One of the articles I read today discussed that it's the clothing that makes a girl "sexy". It's the tease. Give a man just enough and it's a turn on but once all the clothes are gone, it's a body.

So, is the body a beautiful thing given to us in the image of God. A temple that we should respect and care for or is it a sex object for us to get men to gawk over? (or the other way around and get the women to gawk over the men?) There is also a fine line you must travel. When I read this blog post, I realized that by teaching our children to be "modesty police", we are, in a way, teaching them to be judgmental. I have noticed this with my own children. My daughter constantly whispers to me, "her sleeves are not modest" or "her dress is too short." I don't want this for my daughter. I have decided that our next Family Home Evening lesson is going to be on modesty and it will be done in an entirely different way. 

Modesty: the definition according to the Merriam Webster Diction...


mod·es·ty/ˈmädəstē/

Noun:
  1. The quality or state of being unassuming or moderate in the estimation of one's abilities.
  2. The quality of being relatively moderate, limited, or small in amount, rate, or level.

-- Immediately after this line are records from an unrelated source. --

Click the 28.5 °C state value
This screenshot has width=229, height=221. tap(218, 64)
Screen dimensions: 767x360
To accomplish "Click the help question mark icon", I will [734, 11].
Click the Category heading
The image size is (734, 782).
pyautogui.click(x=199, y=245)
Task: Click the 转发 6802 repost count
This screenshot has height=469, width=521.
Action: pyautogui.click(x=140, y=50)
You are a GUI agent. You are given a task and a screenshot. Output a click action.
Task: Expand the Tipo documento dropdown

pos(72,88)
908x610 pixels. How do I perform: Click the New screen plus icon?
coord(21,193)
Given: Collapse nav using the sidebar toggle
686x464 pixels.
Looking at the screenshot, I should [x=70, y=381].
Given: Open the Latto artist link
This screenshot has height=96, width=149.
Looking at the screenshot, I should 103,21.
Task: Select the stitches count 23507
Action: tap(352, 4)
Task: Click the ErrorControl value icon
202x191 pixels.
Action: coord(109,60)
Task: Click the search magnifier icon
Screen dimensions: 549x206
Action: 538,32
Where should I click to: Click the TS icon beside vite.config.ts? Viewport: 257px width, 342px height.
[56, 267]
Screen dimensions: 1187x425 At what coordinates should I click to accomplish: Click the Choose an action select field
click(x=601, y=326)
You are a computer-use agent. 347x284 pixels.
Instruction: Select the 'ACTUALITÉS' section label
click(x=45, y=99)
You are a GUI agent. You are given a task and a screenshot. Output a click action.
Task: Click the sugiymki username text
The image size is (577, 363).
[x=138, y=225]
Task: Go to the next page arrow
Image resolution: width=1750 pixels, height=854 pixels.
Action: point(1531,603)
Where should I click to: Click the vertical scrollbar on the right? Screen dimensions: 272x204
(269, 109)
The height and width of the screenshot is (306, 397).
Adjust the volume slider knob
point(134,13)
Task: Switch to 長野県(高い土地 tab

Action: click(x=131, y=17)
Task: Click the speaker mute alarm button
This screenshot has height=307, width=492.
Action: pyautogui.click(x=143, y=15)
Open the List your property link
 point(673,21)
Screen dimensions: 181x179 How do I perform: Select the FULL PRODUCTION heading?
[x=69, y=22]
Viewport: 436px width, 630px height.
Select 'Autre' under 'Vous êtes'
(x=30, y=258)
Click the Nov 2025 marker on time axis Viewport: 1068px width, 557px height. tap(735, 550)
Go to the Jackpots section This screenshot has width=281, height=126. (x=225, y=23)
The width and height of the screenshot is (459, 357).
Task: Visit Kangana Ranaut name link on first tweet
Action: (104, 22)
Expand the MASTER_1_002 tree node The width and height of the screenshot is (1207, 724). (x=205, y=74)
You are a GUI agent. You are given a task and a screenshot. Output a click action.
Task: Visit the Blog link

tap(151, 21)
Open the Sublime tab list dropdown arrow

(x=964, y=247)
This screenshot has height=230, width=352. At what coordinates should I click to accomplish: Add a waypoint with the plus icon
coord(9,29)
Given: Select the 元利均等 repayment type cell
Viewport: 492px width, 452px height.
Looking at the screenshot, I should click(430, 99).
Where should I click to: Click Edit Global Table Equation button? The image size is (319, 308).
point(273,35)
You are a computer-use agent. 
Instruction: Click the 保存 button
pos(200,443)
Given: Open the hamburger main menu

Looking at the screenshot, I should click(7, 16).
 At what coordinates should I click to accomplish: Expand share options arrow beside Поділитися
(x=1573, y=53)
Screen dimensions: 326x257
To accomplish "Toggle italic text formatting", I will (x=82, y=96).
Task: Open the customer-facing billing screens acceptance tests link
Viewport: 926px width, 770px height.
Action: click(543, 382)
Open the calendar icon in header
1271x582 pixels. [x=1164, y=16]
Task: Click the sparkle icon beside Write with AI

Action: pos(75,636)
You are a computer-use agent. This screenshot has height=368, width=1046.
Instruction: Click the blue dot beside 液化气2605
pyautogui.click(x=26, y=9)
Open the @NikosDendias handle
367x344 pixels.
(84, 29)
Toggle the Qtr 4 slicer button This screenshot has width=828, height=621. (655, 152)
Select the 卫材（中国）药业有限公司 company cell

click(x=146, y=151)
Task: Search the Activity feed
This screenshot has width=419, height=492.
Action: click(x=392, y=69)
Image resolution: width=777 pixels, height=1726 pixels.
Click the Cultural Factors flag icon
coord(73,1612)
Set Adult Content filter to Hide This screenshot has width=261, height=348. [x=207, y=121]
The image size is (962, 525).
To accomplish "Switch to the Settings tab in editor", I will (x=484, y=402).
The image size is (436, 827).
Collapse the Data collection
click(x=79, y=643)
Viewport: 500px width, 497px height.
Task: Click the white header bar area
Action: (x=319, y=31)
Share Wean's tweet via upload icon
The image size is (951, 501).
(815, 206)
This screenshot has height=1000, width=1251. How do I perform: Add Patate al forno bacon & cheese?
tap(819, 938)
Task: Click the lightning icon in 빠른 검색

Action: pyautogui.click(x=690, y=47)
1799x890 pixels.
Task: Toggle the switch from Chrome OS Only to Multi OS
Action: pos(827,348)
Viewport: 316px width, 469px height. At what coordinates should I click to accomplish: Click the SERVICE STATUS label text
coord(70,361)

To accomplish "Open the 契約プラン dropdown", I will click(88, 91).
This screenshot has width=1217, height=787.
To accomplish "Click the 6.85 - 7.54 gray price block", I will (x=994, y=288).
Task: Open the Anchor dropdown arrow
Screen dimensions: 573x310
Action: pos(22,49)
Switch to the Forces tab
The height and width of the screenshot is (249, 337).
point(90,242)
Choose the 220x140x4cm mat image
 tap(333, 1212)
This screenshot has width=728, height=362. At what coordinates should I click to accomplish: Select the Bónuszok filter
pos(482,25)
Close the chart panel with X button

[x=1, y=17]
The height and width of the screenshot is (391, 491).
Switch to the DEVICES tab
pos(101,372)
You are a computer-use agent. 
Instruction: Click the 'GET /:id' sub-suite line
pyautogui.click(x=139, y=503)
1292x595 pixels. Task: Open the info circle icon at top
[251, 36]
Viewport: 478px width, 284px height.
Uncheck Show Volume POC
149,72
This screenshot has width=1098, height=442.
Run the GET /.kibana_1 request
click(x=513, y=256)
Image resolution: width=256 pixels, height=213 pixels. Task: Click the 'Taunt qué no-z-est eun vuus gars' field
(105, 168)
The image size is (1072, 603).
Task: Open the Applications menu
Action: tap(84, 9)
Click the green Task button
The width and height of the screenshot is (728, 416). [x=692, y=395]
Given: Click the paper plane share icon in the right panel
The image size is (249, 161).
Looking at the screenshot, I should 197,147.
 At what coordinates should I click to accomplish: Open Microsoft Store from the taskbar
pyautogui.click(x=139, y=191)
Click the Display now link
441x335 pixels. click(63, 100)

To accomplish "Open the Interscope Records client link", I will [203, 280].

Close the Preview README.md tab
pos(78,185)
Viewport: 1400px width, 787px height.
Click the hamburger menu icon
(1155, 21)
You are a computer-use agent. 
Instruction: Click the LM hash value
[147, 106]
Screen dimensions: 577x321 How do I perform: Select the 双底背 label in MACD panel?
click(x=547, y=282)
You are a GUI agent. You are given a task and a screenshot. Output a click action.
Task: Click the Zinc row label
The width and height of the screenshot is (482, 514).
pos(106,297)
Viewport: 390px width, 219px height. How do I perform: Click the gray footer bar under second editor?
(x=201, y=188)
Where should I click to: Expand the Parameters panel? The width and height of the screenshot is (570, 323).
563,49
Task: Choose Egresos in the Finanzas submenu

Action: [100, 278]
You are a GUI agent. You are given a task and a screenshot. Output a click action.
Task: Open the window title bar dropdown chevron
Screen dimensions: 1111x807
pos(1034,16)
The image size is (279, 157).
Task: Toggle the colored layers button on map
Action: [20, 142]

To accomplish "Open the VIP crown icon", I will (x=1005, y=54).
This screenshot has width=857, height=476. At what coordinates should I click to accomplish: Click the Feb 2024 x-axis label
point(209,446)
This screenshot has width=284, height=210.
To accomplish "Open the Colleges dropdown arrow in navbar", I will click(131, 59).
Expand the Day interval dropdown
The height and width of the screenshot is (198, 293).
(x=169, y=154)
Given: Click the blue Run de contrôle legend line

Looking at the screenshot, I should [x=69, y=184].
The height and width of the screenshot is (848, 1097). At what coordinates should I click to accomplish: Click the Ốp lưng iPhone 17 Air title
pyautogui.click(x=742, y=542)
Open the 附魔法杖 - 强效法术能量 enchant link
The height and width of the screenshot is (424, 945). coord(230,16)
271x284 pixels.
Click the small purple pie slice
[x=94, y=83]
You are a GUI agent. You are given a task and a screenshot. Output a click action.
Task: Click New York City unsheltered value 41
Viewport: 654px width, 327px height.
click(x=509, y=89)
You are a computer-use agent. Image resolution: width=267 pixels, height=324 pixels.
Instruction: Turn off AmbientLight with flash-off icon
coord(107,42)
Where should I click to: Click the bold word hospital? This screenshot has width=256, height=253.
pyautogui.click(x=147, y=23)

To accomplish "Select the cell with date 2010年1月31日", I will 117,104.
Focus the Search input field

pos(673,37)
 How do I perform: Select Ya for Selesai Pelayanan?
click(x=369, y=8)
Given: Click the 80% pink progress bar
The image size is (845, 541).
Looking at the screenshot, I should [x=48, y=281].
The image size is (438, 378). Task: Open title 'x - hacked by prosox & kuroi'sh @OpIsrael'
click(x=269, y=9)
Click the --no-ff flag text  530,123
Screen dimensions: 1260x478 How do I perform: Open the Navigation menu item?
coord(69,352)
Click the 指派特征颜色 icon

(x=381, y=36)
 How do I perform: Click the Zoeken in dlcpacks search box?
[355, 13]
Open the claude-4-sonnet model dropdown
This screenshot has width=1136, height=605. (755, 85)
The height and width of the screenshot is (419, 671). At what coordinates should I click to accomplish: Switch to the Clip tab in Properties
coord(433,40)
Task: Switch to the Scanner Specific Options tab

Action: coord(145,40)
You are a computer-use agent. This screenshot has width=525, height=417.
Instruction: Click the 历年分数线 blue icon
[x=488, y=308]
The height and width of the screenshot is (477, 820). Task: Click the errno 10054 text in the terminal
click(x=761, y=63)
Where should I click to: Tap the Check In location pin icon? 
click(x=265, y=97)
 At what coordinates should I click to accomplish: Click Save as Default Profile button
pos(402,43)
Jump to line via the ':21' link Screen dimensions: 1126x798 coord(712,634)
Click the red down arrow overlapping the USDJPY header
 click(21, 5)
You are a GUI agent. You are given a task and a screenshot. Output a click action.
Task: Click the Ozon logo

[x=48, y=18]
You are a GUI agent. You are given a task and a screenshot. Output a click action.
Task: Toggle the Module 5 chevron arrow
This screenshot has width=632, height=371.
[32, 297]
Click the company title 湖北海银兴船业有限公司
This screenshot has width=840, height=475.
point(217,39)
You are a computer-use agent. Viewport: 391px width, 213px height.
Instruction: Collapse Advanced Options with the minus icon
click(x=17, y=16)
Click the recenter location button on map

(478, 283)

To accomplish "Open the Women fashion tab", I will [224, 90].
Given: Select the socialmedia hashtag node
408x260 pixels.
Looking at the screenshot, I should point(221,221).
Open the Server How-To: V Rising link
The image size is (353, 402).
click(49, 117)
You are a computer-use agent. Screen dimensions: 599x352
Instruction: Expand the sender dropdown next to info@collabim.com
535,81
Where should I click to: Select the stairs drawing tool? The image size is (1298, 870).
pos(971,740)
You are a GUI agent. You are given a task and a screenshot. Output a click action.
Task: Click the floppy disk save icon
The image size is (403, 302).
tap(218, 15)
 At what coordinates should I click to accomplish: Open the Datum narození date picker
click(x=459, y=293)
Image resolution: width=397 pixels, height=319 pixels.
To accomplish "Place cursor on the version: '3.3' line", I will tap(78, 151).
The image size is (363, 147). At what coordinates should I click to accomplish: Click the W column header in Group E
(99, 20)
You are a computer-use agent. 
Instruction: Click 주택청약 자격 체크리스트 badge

I am going to touch on the actual definition of "modesty" and not just the common definition given today. I want my children to learn our bodies are temples and are beautiful but are to be respected. There is nothing shameful about them but out of respect for our own bodies we don't broadcast them for everyone to see. We respect what God has given us. I haven't figured out exactly how I'm going to do this yet. It will be with a lot of prayer. I feel strongly that my daughter needs to learn this soon though. I worry about her and the choices I fear she will make as she gets older. Obviously my son needs this lesson too after witnessing his reaction to the 80s cartoon characters vs today's. I want my children to dress modestly but not because they think their bodies are dirty and will arouse inappropriate feelings in others but because they respect the precious gift that God has given them. 

3 comments:

ALYN said...

I think about this topic often. I don't think there's anything in the doctrine of the church that teaches our bodies are bad. The gospel is all about our bodies being sacred temples, treated with reverence and respect. But "bought with a price" to quote the New Testament. Our culture has very messed up views about sex appeal and worth, and sometimes in our reaction to that, we forget how very wonderful and sacred bodies are. There are many many people that don't understand why modesty is so important.

Lin Ryals said...

I agree... the Gospel does teach us our bodies are temples and should be treated as such but sometimes we, as people who believe in the Gospel, get stuck on the fact that these are the lines that clothes cannot pass. I remember being told as a YW that it was to prevent the YM from having impure thoughts. That is not the reason and that is the point I want to make with my daughter. It is out of respect for our bodies that are created in the image of God.

Necha said...

As you know, I have daughters, and so this topic is on my mind CONSTANTLY. I also have found that I have to teach it differently at home than they learn it at church. I like the church's view of modesty, but I have to remind my girls that we don't cover our bodies because they are bad. We cover them because they are special to HF and that is what he has asked us to do. But shoulders aren't bad. My sister showed me an article that i got a lot out of. I'll have to share it with you if I can find it again. I didn't agree with all of it, but there were some really great points. I'll ask my sister what the blog was.